I just followed up on a noise complaint...only to find 2 girls in bikinis covered in jello with beer cans everywhere. I couldn't bring myself to bust that party.
I want to be a cop.
So for Valentine's Day...I finally swallowed. I feel like I earned that steak.
And it looks like I sent you 4 failed attempts at the word "hey." Sorry about that.
I was afraid that she would smell her boyfriend's penis on my breath while we were talking.
We had car sex in the parking lot of the dispensery while he blasted Tony Bennett. It was so fucking romantic.
i would really love it if at least once per weekend i did not wake up to you half naked passed out on the floor
there is a guy passed out on top of me and i don't know what to do. help if you're awake? was anyone anyone expecting someone? maybe he found the wrong room?
Y'all best leave this "I can only have a couple drinks" shit at the door. U don't drive to Yukon to have a shot. I'm getting u fuckers drunk.
Ive never seen one person more proud of themselves of peeing in public and getting away with it.
You told me that they girl who was giving you a handjob under the table looked a little like your sister
If someone plays phil collins i'm gonna take off my clothes
Where am I? And why the fuck did you leave me here?

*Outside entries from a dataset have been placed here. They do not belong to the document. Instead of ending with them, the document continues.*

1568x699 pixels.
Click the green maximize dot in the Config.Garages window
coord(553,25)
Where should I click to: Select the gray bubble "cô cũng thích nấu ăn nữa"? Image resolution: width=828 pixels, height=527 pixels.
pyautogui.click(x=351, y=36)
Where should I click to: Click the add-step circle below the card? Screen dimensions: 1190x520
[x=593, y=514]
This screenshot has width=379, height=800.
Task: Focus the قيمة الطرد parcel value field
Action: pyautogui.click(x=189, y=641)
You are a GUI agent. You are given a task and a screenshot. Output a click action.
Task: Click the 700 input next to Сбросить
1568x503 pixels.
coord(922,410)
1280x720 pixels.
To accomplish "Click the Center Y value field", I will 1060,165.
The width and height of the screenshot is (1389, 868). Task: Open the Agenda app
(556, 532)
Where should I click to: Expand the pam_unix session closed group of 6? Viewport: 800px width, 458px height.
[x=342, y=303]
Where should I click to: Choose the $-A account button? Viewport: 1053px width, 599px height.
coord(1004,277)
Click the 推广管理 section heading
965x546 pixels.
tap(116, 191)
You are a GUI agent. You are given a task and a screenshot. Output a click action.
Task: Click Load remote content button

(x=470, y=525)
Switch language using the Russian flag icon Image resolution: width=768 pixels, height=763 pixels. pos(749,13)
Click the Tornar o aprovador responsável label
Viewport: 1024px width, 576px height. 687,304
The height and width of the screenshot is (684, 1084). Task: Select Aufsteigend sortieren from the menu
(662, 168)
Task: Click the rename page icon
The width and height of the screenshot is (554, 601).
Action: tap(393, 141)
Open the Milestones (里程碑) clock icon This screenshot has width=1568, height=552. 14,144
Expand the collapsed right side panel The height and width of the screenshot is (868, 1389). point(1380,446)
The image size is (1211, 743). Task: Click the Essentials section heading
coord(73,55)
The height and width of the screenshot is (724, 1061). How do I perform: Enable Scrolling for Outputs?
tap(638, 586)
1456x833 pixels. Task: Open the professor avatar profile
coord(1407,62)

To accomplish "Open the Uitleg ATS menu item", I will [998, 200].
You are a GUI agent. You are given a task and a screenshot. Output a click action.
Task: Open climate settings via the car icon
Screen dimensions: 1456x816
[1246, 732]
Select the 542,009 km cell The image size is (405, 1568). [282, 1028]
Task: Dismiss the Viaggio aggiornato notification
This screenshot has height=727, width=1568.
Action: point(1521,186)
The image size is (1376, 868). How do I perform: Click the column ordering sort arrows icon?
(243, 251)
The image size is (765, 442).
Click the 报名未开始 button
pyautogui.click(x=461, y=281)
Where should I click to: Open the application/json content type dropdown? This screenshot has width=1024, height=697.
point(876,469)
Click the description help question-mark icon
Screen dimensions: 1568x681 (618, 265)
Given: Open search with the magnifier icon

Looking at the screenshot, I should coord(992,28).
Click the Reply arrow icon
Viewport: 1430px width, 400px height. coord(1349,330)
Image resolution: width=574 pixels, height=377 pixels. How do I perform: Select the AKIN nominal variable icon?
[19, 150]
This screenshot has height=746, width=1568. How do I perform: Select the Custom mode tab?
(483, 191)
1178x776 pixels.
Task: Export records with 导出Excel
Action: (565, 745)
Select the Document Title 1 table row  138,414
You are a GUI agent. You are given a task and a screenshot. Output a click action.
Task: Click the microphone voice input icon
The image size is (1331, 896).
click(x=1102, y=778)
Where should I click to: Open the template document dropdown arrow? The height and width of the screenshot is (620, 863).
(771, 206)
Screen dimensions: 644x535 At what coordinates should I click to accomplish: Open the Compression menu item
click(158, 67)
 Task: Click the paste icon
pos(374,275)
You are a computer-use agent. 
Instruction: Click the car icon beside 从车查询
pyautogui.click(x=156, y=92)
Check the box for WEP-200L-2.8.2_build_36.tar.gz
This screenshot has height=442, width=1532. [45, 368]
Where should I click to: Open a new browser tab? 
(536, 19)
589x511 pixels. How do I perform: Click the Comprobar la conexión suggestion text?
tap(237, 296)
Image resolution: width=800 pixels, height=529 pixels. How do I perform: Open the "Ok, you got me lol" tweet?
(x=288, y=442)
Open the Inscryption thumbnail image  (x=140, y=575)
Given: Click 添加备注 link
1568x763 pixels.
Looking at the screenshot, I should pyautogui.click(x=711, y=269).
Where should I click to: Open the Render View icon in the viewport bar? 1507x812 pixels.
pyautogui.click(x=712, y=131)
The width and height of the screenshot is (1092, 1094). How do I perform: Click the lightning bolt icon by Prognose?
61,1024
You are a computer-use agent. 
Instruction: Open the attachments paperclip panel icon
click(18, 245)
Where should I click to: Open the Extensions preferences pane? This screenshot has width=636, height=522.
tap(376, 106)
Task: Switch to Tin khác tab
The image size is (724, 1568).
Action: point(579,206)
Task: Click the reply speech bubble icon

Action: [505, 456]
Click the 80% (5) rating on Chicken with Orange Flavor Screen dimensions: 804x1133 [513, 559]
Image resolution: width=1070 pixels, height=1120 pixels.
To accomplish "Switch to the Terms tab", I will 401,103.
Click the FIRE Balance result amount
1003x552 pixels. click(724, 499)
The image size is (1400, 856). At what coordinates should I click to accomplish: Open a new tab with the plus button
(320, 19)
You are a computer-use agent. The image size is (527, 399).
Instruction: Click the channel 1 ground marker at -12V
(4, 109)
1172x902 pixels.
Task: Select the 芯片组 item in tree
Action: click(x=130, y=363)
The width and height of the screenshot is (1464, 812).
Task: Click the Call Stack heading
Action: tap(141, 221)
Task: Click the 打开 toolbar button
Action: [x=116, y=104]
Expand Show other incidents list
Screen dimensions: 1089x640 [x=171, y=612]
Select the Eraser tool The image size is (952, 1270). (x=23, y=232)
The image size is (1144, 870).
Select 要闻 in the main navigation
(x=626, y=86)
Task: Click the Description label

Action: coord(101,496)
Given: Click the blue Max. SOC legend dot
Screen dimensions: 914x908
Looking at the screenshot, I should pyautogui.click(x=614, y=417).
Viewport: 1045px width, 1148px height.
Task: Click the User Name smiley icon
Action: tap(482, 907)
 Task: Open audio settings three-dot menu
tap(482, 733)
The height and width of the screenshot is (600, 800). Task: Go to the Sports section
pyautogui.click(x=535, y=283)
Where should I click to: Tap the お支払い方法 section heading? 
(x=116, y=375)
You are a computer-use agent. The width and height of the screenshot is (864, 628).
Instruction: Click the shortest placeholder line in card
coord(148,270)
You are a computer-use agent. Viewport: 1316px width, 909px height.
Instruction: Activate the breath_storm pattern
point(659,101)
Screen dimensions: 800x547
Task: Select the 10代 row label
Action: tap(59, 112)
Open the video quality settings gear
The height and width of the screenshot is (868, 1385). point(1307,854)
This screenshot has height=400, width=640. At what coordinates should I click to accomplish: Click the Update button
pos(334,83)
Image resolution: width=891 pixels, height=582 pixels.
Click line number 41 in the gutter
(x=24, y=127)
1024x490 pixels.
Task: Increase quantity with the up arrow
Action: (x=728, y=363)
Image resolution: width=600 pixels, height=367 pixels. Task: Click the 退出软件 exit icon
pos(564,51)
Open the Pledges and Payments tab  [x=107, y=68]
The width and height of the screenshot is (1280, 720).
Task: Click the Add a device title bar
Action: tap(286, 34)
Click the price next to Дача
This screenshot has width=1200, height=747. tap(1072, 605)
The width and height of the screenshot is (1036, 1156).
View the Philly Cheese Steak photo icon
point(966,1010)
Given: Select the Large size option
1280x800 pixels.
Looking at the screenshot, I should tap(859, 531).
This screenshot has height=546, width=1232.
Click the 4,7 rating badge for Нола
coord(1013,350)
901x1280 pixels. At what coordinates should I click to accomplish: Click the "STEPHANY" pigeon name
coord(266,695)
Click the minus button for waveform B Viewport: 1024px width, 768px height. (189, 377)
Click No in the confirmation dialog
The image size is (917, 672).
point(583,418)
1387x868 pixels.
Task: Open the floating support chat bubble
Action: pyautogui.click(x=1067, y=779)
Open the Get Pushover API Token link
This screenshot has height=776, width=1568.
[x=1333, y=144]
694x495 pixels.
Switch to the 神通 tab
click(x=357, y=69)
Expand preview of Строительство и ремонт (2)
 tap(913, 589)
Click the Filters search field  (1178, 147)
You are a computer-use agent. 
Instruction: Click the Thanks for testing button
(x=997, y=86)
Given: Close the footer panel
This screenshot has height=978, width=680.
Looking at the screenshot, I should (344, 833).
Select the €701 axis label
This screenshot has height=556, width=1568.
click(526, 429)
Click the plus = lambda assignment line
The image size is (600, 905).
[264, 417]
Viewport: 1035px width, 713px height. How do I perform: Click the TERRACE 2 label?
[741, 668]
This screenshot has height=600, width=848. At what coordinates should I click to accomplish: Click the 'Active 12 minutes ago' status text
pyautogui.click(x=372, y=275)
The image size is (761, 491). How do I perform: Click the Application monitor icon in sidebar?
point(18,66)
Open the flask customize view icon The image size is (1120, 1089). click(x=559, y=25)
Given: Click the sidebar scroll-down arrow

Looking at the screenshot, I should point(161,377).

Relax. I left you somewhere safe plus you have all my weed so you know I will come back for you.
I got drunk and bought a house last night. Also, I threw up on Mike's lawn. I'm pretty excited about one of those two things.
you yelled, puked and cried then passed out in the fetal position in your underwear
holy shit! you were walking down a hill and just happened to be passing a trash can like 4 ft away and projectile vomited over a fence into the trash can. kept walking and drank a beer.